The configuration used for running jobs in a cluster environment can be set by editing snakemake_profile:

Example

Unpack the test data:

  • cd test_data
  • tar -xvf ./test_data_espresso_cd44.tar.gz
  • mkdir ../snakemake/references
  • cp ./test_data_espresso_cd44/cd44.gtf ../snakemake/references/
  • cp ./test_data_espresso_cd44/cd44.fasta ../snakemake/references/

Set the config snakemake_config.yaml:

  • gtf_name: 'cd44.gtf'
  • fasta_name: 'cd44.fasta'
samples:
  PC3E:
    - fastq: '/path/to/test_data/test_data_espresso_cd44/PC3E_1_cd44.fastq'
    - fastq: '/path/to/test_data/test_data_espresso_cd44/PC3E_2_cd44.fastq'
    - fastq: '/path/to/test_data/test_data_espresso_cd44/PC3E_3_cd44.fastq'
  GS689:
    - fastq: '/path/to/test_data/test_data_espresso_cd44/GS689_1_cd44.fastq'
    - fastq: '/path/to/test_data/test_data_espresso_cd44/GS689_2_cd44.fastq'
    - fastq: '/path/to/test_data/test_data_espresso_cd44/GS689_3_cd44.fastq'

Run:

  • cd ../snakemake
  • ./run

Output:

The output file espresso_out/q_work_dir/samples_N2_R0_abundance.esp should be similar to ../test_data/expected_cd44_abundance.esp.

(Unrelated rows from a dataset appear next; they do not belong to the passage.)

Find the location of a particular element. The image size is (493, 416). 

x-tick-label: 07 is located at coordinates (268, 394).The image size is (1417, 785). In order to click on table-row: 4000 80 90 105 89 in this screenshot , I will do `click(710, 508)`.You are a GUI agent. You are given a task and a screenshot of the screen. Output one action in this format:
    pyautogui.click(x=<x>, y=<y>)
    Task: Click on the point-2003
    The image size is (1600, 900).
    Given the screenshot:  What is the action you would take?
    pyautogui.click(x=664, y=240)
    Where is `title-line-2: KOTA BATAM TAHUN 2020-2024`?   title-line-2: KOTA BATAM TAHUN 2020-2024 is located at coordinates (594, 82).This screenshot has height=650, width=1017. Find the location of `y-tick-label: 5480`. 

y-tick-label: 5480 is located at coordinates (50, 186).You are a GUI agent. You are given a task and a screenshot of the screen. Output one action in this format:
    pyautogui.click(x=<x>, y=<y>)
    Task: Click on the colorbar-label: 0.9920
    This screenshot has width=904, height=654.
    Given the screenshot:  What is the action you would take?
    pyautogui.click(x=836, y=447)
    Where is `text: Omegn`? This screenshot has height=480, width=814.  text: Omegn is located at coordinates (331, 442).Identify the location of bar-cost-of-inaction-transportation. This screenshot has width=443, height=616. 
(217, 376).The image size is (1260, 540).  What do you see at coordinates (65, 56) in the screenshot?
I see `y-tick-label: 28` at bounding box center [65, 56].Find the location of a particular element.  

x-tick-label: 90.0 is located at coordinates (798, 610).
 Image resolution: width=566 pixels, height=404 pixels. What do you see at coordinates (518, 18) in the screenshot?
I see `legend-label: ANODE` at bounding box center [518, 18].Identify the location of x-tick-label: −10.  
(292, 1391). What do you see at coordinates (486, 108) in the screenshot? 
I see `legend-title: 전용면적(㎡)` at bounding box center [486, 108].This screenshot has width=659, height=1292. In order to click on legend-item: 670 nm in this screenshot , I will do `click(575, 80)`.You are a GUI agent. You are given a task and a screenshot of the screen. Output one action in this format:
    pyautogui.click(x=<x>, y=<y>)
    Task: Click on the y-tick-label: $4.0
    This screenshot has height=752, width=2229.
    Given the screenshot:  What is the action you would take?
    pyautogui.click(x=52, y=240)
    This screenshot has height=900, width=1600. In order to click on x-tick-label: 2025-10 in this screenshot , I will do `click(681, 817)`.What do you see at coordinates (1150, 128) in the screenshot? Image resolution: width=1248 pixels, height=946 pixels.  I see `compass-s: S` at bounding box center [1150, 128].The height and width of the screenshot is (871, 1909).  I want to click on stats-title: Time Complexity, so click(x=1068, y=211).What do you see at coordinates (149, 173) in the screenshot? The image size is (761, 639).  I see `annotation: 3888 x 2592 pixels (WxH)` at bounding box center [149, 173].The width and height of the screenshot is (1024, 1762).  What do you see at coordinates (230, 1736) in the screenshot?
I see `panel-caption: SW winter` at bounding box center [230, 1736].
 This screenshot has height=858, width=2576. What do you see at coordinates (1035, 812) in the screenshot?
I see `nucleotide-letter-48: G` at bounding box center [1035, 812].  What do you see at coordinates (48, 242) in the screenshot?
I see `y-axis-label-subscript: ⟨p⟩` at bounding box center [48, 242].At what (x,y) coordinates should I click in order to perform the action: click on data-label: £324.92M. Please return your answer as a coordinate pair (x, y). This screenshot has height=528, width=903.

This is a visualization created from the results:

CD44 result visualization

The visualization can be created manually by following the instructions in ../README.md after running the workflow with the "Visualization options" set in snakemake_config.yaml.

Output

  • espresso_out/s_work_dir/espresso_s_summary.txt
  • espresso_out/c_work_dir/espresso_c_summary.txt
  • espresso_out/q_work_dir/
    • samples_N2_R0_abundance.esp
    • samples_N2_R0_updated.gtf
    • samples_N2_R0_compatible_isoform.tsv
    • espresso_q_summary.txt
  • In addition to the output files there are also log files. The log files are written to the output directories and are named after the rules in Snakefile. There will be a {rule_name}_log.out and {rule_name}_log.err with the stdout and stderr of the command run for that rule. There will also be a .cluster.out, .cluster.err, and .cluster.usage if the rule was submitted to the cluster using snakemake_profile/cluster_submit.py.